1. In Biblical and proper use of the term, the outflow and fruit of faith, esp. in outward deeds of believers, performed for love of Christ and God in agreement with the Word and will of God. Every good thing a Christian says and does, every act by which he omits something evil as an evidence of the divine life of faith in his heart, is a good work (Eph 2:10; Tts 2:14; Heb 13:20–21). Good works, properly speaking, are not the believer's own performance, but the works of God in and through him; God gives both the incentive and the power for the performance of works that are well-pleasing in His sight (Mt 5:16; Jn 15:5; 2 Co 9:8; Ph 2:12–13). It is true, of course, that because of sin the works of believers are not in themselves perfect, neither in their inception nor in their fruition (Ro 7:18–19). But these flaws, imperfections, and frailties connected with the good works of the believers have been atoned for by Christ* Jesus, for whose sake God regards these works and those who perform them as perfect (Ro 8:1).
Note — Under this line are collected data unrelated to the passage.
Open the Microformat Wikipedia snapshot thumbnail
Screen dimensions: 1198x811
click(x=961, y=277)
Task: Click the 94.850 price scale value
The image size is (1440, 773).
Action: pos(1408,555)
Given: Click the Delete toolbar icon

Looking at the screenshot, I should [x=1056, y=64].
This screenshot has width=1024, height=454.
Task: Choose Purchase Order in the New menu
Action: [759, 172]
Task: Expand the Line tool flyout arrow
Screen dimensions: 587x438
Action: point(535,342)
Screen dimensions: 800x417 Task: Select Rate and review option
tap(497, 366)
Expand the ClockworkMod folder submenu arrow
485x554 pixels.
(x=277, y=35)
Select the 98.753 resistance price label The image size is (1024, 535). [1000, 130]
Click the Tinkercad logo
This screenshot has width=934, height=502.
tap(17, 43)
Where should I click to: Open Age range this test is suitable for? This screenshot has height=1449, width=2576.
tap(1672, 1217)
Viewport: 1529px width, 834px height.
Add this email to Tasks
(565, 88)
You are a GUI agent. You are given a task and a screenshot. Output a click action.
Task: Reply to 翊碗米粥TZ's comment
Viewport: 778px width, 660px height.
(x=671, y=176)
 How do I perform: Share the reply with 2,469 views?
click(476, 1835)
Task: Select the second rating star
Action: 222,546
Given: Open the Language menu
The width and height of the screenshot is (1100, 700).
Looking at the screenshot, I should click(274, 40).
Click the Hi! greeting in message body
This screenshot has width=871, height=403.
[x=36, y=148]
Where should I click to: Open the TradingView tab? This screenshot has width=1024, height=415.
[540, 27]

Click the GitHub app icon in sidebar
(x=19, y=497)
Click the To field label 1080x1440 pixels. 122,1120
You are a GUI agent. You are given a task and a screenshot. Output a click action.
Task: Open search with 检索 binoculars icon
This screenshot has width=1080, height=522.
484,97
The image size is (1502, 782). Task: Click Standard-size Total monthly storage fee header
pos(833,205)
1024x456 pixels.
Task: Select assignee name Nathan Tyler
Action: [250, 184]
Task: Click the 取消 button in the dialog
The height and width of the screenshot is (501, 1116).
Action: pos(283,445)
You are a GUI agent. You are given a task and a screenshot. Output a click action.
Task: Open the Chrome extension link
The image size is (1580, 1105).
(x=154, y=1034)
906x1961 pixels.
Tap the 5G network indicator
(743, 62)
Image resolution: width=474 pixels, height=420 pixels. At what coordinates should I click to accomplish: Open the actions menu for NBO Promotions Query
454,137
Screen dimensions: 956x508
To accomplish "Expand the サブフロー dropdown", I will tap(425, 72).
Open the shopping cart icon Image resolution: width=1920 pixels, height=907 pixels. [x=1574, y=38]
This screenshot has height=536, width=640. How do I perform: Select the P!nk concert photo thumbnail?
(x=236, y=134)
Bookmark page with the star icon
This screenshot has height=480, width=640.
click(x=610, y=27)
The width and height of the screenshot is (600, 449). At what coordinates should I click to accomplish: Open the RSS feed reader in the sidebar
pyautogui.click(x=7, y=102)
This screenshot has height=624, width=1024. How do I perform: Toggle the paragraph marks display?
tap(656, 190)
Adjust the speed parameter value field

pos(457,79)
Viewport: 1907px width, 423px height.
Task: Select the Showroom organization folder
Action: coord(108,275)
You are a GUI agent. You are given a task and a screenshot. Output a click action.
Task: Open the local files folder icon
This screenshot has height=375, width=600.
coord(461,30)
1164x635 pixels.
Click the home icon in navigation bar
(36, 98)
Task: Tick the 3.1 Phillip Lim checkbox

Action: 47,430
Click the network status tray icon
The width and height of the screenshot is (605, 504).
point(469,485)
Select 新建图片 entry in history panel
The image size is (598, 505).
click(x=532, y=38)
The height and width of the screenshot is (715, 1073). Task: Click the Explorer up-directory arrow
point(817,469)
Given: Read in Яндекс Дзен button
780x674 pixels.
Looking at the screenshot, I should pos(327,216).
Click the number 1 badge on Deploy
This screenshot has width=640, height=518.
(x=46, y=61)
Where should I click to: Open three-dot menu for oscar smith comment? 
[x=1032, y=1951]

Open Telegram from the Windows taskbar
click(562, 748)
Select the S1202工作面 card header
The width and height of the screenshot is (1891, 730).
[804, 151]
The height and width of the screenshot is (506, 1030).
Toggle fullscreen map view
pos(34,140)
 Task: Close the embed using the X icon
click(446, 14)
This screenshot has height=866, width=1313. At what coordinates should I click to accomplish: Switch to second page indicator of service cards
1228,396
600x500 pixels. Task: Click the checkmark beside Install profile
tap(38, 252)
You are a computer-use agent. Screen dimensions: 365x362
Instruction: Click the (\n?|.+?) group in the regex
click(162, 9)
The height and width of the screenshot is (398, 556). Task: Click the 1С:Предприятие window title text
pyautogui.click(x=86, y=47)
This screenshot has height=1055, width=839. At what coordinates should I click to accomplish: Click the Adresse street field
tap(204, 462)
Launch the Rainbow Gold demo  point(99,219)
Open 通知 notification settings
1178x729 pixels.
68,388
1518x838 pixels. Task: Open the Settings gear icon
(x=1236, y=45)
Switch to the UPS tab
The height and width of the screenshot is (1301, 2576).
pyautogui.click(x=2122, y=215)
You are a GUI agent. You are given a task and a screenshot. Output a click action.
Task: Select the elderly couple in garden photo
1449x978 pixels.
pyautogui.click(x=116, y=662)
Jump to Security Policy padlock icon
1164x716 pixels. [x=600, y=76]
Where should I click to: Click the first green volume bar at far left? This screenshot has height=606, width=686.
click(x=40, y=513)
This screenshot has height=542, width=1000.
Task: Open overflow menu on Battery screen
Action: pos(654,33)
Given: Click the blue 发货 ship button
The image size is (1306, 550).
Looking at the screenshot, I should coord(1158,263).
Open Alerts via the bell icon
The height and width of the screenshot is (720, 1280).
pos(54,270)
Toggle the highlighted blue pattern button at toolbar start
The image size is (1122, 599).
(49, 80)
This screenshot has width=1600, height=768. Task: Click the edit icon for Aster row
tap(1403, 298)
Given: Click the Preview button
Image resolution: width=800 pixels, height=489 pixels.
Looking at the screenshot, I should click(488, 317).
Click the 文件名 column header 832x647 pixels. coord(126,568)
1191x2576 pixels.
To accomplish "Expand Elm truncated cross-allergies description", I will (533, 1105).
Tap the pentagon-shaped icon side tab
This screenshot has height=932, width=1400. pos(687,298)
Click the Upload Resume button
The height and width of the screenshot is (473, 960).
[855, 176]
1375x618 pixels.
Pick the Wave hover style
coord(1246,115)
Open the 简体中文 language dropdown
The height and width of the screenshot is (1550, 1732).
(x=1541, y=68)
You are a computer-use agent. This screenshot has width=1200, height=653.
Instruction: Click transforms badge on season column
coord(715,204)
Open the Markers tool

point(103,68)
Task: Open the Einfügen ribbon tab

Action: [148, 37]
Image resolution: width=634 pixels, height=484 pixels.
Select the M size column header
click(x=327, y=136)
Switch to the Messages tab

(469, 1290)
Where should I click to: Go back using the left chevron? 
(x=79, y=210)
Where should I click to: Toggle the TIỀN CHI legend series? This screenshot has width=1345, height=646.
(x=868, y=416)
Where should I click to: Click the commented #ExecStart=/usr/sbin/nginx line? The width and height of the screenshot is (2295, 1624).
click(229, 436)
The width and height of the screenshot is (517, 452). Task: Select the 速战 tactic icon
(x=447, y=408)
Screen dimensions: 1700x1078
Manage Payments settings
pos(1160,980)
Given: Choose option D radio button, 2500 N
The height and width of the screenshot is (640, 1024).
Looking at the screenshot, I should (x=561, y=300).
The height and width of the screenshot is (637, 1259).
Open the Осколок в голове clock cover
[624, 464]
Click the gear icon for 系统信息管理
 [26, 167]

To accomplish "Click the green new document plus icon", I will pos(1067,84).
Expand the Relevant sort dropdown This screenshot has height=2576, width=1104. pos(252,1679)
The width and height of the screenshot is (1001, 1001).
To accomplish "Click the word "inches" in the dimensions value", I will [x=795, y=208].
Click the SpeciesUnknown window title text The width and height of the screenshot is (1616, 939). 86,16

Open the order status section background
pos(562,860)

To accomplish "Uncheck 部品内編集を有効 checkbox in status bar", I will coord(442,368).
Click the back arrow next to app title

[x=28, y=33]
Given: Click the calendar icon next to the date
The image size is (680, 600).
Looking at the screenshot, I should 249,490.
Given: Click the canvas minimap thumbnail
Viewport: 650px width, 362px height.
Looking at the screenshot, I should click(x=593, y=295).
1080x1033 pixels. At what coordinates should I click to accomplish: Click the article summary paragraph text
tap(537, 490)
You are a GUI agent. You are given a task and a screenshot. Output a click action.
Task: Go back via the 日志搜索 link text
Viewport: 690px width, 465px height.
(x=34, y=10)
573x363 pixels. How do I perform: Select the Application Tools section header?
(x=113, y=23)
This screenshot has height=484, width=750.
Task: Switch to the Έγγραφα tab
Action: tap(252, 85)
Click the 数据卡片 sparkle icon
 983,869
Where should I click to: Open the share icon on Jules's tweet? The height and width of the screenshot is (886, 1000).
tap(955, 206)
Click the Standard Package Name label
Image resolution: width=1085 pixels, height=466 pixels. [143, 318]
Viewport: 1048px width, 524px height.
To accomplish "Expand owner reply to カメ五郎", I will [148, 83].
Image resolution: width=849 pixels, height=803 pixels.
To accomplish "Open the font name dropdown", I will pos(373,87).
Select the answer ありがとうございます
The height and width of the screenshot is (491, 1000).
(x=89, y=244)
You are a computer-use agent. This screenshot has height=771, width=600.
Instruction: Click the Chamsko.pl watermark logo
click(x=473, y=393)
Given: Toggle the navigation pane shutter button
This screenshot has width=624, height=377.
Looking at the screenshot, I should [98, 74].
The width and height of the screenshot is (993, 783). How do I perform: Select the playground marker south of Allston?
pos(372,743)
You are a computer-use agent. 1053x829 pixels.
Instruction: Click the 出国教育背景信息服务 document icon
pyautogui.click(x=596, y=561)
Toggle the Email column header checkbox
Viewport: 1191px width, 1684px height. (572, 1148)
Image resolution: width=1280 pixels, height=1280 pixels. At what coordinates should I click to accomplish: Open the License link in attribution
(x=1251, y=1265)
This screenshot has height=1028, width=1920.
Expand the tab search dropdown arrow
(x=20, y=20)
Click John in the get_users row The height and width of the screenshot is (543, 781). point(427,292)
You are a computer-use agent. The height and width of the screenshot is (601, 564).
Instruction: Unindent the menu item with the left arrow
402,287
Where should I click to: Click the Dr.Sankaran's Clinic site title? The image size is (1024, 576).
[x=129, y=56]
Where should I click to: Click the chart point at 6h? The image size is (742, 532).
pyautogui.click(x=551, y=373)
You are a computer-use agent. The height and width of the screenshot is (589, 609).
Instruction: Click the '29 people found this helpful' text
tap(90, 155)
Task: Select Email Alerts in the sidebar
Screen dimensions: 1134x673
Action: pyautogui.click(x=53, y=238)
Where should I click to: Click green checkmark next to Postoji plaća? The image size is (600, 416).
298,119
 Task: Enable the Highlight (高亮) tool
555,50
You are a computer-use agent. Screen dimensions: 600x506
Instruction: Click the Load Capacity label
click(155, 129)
2. In direct contrast to the spiritually good works of believers (iustitia spiritualis) there are fictitious good works of men who have no faith, but whose outward behavior in many cases resembles that of Christians. If these works are an outflow of an attempt to merit righteousness before God, as in the penances of RCm and in all other self-appointed forms of religion, they defeat their own end. Such works are the basis of every false religion. “People outside of Christ and without faith and the Holy Spirit are in the power of the devil. He drives them into many kinds of manifest sin” (FC SD II 29). One can distinguish a certain form of civil righteousness (iustitia civilis, opera externa), in which certain virtues are connected with outward maintenance of civil authority in the world (e.g., obedience to laws, honesty in business). Man is free to choose such outward manifestations and civil virtues. But they are not necessarily connected with a regenerated heart. They may be the outflow of natural altruism and even of extreme selfishness and as such are not truly good works.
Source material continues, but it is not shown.